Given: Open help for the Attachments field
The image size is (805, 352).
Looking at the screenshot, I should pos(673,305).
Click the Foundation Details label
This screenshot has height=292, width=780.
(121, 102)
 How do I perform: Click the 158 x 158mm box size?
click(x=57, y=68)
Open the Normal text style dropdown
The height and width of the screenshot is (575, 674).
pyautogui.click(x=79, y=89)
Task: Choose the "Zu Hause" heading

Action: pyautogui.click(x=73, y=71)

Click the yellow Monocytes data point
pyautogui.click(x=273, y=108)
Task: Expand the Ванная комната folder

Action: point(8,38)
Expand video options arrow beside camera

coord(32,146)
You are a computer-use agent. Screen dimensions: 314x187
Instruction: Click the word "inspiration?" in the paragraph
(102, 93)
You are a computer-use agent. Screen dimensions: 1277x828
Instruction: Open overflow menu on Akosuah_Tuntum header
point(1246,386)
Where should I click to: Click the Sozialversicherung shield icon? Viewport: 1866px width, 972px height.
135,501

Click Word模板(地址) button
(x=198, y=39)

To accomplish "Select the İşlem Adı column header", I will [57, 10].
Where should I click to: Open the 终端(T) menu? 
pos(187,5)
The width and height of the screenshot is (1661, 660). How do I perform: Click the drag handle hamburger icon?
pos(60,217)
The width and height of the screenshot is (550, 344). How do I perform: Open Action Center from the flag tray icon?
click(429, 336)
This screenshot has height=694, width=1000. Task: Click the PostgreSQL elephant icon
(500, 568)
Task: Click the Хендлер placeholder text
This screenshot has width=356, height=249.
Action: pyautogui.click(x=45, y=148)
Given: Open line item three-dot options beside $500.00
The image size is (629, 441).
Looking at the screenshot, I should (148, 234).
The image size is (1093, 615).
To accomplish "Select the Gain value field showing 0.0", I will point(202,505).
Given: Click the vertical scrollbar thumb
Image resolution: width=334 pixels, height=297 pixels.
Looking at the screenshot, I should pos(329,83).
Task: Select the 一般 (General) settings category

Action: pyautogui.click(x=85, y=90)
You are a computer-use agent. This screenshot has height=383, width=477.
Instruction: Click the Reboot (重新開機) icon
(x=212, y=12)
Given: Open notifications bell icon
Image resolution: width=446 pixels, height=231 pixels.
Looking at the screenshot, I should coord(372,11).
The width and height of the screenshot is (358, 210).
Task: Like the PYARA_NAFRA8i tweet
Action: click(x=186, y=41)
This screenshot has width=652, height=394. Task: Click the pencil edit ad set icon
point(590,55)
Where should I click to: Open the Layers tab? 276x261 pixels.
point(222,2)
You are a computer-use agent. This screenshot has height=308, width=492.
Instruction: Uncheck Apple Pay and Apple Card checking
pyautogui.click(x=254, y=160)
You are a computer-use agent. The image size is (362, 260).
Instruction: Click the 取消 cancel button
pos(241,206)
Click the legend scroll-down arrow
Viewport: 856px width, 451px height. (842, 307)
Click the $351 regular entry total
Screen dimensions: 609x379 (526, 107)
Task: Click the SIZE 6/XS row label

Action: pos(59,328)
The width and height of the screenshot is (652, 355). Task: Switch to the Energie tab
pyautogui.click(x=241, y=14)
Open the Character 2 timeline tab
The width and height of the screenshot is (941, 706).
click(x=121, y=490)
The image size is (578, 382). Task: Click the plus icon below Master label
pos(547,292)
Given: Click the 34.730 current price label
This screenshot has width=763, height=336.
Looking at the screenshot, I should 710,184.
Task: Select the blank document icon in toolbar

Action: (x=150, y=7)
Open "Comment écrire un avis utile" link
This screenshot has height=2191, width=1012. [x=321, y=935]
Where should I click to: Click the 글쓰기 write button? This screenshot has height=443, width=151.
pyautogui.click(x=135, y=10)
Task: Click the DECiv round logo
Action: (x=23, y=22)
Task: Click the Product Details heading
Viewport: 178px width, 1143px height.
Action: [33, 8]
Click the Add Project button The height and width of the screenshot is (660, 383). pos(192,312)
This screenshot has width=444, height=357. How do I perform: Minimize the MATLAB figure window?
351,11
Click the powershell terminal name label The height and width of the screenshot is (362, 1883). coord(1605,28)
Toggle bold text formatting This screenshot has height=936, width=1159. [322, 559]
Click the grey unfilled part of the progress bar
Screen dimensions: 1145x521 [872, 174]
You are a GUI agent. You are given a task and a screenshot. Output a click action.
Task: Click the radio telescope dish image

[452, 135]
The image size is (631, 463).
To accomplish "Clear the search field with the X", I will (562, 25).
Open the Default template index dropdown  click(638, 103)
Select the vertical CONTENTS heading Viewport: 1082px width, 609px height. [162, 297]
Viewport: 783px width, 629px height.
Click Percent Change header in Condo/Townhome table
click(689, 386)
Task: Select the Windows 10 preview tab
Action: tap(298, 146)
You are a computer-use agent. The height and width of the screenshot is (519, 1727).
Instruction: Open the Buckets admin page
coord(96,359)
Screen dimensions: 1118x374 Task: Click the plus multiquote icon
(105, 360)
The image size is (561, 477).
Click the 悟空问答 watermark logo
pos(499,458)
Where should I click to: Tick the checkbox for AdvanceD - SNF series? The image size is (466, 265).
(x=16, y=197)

■ ■ ■

Exercise aim: Return each line of the material in which the string "will" can be found.

Task result:
To accomplish "Select the İşlem Adı column header", I will [57, 10].
To accomplish "Select the Gain value field showing 0.0", I will point(202,505).
To accomplish "Clear the search field with the X", I will (562, 25).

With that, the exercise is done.